### STUDY MATERIAL
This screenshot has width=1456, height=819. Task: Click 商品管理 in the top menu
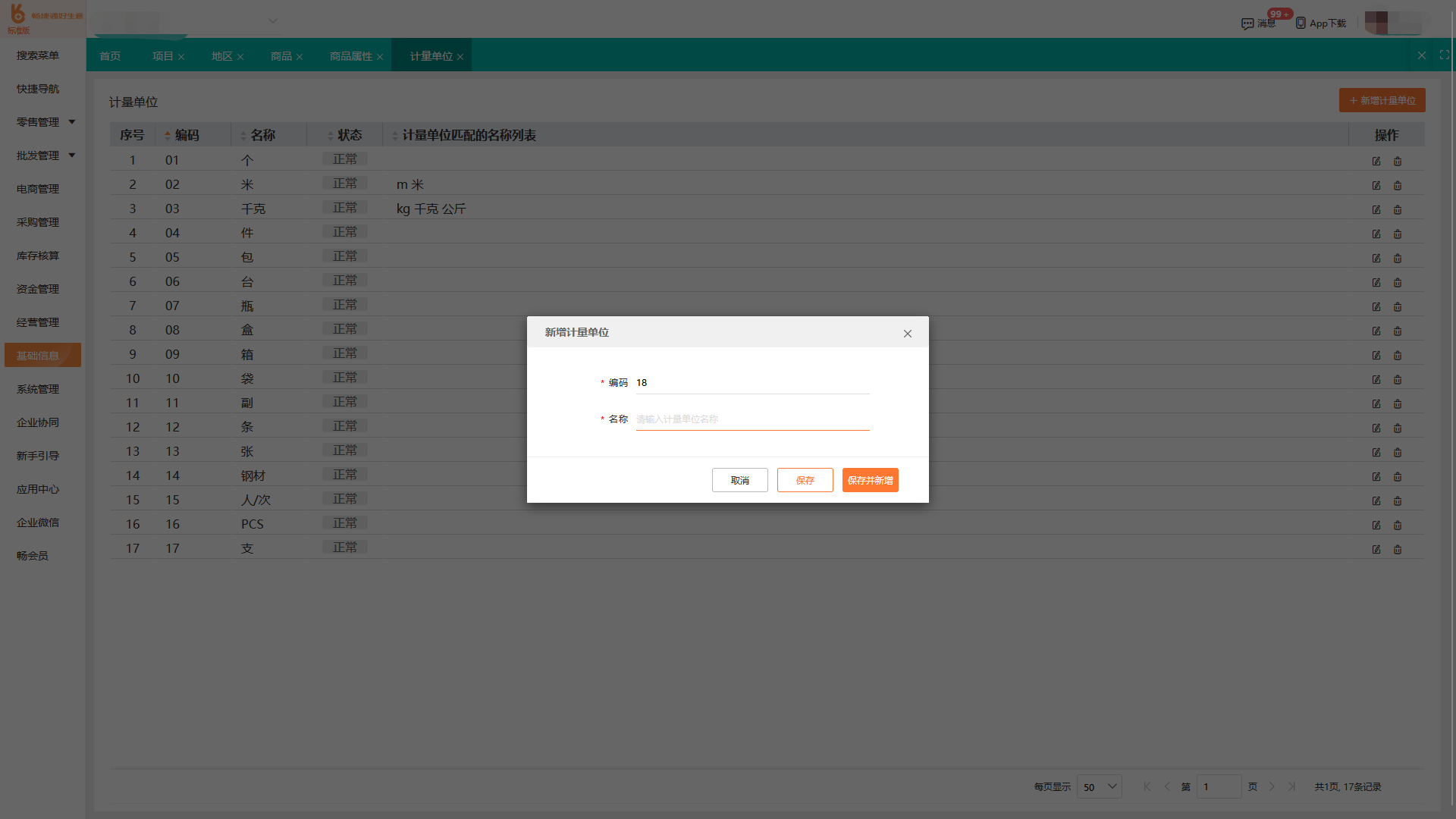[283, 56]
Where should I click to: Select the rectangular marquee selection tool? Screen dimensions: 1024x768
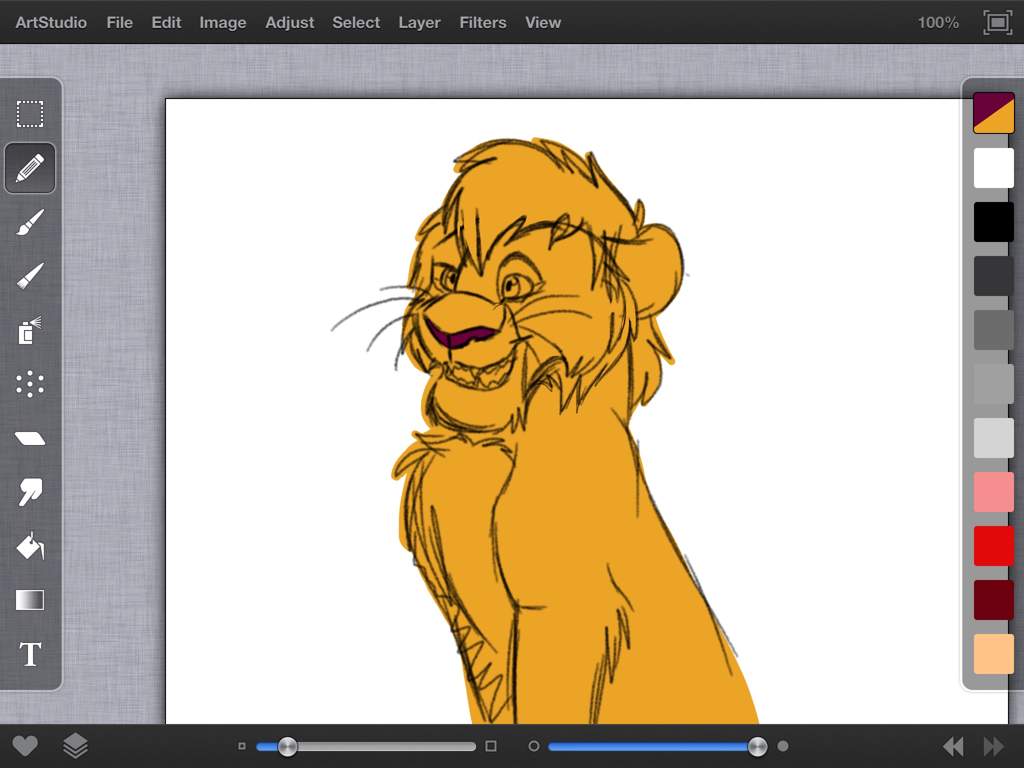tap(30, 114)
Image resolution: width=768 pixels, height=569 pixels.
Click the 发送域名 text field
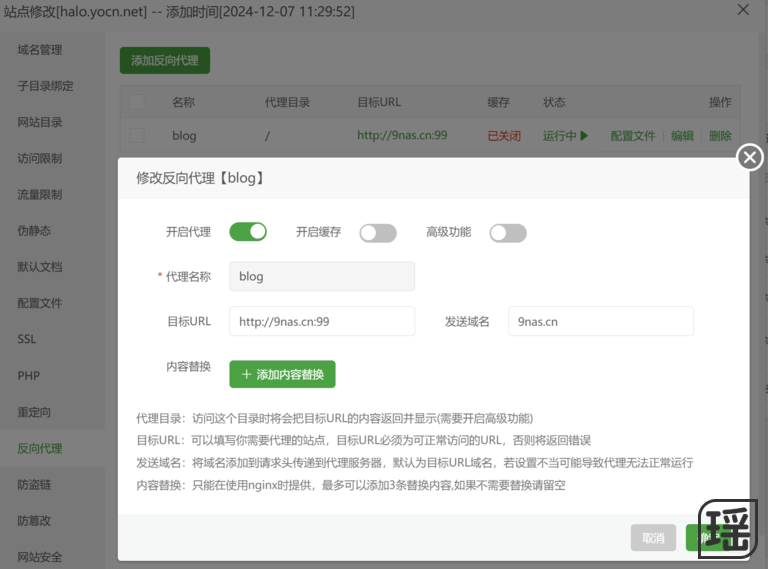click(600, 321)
######
ACTION ITEM ▸ Return the full listing above exactly as written, and omit the pictures.

EXERCISE RESULT ▸
This screenshot has width=1456, height=819. Task: Click 商品管理 in the top menu
[283, 56]
Where should I click to: Select the rectangular marquee selection tool? Screen dimensions: 1024x768
tap(30, 114)
Image resolution: width=768 pixels, height=569 pixels.
Click the 发送域名 text field
click(600, 321)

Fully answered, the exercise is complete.